WORK INSTRUCTIONS ::
Can you extract, word for word and with nothing else, the lines of the items below, from the line containing "Expand the Best" through the final line of the items, including both of those lines?

+++ MATERIAL FOR THIS TASK

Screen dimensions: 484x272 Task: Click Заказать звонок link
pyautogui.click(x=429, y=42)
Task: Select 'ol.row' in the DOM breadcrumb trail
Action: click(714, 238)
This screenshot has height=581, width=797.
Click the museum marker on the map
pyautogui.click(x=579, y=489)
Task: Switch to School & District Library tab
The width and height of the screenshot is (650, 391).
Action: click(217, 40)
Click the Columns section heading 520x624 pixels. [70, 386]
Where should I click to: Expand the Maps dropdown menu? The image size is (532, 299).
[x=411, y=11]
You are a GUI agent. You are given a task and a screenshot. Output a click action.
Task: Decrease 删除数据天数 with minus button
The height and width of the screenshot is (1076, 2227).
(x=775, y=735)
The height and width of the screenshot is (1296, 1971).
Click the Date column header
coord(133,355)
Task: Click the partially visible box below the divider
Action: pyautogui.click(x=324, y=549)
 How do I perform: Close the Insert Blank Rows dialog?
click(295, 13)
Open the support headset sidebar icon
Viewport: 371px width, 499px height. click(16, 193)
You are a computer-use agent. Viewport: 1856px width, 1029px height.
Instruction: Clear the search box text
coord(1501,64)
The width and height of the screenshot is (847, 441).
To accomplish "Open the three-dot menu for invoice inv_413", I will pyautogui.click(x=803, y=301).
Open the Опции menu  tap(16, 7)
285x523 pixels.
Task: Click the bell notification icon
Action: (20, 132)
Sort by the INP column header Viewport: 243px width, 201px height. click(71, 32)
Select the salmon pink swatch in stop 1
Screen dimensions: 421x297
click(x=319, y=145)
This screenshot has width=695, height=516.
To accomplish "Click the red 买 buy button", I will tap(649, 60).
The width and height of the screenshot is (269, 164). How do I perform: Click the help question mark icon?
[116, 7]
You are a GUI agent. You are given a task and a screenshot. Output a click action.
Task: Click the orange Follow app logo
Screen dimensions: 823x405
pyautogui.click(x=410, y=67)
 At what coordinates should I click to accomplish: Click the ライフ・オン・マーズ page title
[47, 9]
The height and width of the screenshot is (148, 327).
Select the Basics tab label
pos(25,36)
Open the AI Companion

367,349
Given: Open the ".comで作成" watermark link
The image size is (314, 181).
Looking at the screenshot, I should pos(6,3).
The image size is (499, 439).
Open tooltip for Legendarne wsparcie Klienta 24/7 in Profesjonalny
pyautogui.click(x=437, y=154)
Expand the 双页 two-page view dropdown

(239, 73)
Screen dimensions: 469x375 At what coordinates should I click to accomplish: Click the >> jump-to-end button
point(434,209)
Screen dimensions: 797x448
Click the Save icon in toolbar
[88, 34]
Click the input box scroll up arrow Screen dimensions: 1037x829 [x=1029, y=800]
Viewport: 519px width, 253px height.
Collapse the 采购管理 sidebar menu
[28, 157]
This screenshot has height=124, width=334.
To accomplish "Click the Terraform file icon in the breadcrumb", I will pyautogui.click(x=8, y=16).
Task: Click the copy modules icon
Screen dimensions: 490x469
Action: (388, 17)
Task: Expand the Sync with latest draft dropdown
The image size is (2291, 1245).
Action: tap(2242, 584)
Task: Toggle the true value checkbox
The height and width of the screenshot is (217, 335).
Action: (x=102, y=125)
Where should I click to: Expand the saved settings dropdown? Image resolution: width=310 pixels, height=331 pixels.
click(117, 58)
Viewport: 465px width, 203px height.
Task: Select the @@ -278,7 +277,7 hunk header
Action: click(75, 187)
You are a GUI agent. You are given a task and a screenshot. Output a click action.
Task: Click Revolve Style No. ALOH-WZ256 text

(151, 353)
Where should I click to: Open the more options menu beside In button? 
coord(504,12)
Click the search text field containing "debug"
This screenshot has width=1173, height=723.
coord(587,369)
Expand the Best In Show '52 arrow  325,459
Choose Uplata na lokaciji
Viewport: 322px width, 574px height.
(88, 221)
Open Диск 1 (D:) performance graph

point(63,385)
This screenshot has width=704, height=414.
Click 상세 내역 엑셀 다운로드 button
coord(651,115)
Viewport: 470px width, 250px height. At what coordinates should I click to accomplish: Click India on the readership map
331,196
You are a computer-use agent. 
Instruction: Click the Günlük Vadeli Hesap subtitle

++++++

ANSWER ::
Expand the Best In Show '52 arrow  325,459
Choose Uplata na lokaciji
Viewport: 322px width, 574px height.
(88, 221)
Open Диск 1 (D:) performance graph

point(63,385)
This screenshot has width=704, height=414.
Click 상세 내역 엑셀 다운로드 button
coord(651,115)
Viewport: 470px width, 250px height. At what coordinates should I click to accomplish: Click India on the readership map
331,196
You are a computer-use agent. 
Instruction: Click the Günlük Vadeli Hesap subtitle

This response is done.